_Saved entries_
········

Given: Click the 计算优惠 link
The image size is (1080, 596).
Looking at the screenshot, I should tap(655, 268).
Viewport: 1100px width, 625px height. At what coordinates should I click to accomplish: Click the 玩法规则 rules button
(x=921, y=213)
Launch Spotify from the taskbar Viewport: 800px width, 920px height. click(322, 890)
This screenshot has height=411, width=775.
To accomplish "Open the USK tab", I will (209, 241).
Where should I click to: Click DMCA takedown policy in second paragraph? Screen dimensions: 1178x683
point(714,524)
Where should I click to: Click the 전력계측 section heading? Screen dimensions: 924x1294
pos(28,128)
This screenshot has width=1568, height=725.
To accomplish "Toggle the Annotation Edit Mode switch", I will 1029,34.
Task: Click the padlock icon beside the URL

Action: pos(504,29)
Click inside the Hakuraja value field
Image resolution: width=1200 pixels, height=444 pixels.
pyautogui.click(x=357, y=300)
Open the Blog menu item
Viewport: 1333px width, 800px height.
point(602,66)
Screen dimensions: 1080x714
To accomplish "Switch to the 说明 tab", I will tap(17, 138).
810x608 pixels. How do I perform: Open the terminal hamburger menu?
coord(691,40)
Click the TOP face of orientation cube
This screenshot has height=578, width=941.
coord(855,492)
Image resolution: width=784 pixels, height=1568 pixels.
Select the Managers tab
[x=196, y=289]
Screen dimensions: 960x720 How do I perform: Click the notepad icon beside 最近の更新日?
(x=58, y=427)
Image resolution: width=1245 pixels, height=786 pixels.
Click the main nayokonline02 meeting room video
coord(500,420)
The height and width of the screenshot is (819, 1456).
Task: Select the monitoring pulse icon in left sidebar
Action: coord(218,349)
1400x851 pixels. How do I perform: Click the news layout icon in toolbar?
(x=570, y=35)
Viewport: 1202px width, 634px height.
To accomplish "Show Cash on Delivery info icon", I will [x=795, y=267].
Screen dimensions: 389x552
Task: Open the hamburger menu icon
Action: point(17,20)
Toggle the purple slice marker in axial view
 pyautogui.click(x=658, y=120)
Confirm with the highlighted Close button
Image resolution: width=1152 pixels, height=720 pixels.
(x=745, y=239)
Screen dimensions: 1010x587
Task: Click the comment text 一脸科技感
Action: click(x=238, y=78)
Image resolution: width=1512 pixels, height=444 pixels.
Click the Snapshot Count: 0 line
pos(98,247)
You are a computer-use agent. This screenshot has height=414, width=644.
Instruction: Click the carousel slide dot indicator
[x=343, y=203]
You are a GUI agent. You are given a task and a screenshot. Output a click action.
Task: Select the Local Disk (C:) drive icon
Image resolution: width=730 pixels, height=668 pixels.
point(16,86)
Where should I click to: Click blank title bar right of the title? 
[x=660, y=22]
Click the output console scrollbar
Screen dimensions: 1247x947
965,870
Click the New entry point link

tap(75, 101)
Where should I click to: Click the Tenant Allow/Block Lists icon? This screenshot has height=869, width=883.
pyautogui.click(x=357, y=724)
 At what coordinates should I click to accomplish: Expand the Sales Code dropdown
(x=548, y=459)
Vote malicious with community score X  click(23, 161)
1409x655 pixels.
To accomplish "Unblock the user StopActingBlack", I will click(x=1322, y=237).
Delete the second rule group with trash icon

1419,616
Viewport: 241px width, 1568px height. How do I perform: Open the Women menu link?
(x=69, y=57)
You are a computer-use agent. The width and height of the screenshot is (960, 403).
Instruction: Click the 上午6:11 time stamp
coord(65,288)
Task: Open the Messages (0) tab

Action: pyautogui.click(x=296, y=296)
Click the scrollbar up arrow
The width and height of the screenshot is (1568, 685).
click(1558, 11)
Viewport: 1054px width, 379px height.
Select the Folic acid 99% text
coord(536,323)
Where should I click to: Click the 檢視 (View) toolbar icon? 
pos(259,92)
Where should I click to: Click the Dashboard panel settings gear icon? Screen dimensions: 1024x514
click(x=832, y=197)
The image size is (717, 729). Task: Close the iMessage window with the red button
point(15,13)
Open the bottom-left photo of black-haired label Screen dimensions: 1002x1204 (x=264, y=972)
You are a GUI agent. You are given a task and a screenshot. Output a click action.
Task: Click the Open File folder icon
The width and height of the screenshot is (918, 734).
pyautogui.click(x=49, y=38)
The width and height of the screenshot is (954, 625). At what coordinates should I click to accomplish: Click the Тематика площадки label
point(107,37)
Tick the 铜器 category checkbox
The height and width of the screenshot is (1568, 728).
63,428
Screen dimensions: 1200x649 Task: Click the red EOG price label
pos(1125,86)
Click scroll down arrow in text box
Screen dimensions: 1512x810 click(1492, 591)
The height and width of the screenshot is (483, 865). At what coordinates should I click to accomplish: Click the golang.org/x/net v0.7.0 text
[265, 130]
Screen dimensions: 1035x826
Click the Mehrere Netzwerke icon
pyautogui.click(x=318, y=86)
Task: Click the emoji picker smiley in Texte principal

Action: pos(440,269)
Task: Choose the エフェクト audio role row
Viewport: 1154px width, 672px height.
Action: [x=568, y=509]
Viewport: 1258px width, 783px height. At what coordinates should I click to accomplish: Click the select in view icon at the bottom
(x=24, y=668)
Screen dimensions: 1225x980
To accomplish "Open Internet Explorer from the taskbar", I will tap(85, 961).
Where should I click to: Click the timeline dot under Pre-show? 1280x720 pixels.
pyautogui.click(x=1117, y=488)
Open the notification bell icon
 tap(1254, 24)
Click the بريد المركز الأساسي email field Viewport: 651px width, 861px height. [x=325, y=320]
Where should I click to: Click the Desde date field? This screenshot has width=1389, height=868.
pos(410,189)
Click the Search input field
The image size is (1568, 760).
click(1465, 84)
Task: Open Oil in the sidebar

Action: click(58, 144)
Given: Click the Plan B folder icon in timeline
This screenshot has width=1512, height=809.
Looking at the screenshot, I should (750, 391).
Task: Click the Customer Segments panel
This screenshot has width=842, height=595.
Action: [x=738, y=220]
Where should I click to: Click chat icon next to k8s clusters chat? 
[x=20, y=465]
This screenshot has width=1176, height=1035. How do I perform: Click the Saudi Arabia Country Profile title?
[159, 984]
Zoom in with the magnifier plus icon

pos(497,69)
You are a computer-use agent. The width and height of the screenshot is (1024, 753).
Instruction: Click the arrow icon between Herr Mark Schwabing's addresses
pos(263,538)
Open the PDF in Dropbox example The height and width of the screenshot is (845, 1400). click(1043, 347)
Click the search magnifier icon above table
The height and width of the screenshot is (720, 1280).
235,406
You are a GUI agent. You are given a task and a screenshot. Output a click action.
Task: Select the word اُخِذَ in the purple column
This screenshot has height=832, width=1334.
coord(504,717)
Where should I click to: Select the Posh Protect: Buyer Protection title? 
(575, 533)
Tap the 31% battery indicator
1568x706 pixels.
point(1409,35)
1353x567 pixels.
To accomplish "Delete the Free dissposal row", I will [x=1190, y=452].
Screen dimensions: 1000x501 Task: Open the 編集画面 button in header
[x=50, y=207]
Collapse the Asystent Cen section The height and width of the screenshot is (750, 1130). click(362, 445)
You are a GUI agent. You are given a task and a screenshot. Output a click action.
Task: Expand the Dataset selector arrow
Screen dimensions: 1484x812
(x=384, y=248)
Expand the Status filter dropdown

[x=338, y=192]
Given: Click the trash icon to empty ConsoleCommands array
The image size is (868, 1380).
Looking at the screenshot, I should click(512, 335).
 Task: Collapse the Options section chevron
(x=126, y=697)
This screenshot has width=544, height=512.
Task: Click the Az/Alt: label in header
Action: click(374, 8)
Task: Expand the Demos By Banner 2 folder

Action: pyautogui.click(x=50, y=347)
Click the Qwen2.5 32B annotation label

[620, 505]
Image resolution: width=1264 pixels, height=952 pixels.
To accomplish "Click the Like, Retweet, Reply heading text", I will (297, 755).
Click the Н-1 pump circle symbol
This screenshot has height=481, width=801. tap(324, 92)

········

What is the number of lines in these entries that hold "computer"? Reply with the figure alone.

3